Anspach verloor de zaak. Om een ​​voorbeeld van hem te maken, Parker Brothers, nu in het bezit van 40.000 exemplaren van... Anti-monopolie, heeft het spel echt begraven - letterlijk: ze belden journalisten om getuige te zijn van de begrafenis van de spellen op een stortplaats. Het land was snel verkocht, en terecht Monopoly mode, werden er huizen bovenop gebouwd.

Ondertussen werd een mogelijke juridische opening ontdekt in het advies tegen Anti-monopolie. Er was mogelijk een verkeerde lezing van het merkenrecht in de beslissing. Anspach ging in beroep en het Ninth Circuit Court of Appeals beval een heronderzoek van de geldigheid van de Monopoly handelsmerk.

De tweede hoorzitting begon in 1980, en opnieuw, Anti-monopolie verloren. In 1982 keerde het Negende Circuit de beslissing van de lagere rechtbank echter terug. Toen het Hooggerechtshof later weigerde een hoger beroep in behandeling te nemen, was het officieel: "Monopoly" was niet langer een geldig handelsmerk.

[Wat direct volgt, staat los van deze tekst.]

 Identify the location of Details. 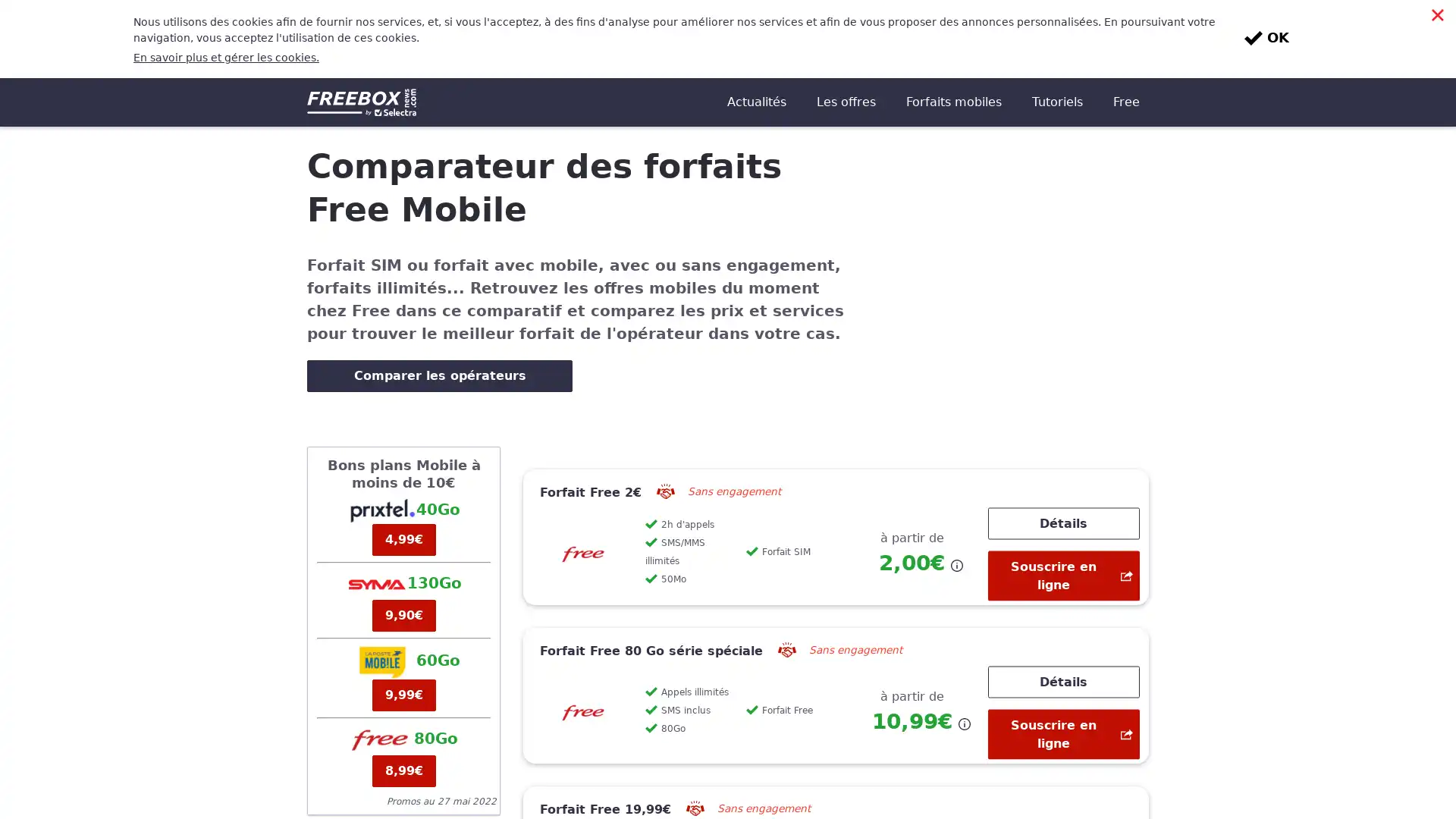
(1062, 602).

Vandaag de dag is Parker Brothers natuurlijk nog steeds eigenaar van Monopoly. Na de rechtszaak begonnen grote bedrijven te lobbyen bij het Congres om al lang bestaande handelsmerken te beschermen. De Trademark Act werd al snel gewijzigd en ondertekend door president Reagan, en de... Monopoly handelsmerk hersteld. De wijziging was niet van toepassing op: Anti-monopolie, echter, en het is nog steeds beschikbaar vandaag in de winkels. Ondertussen is het hele verhaal tot in glorieuze details te vinden in De monopolisten.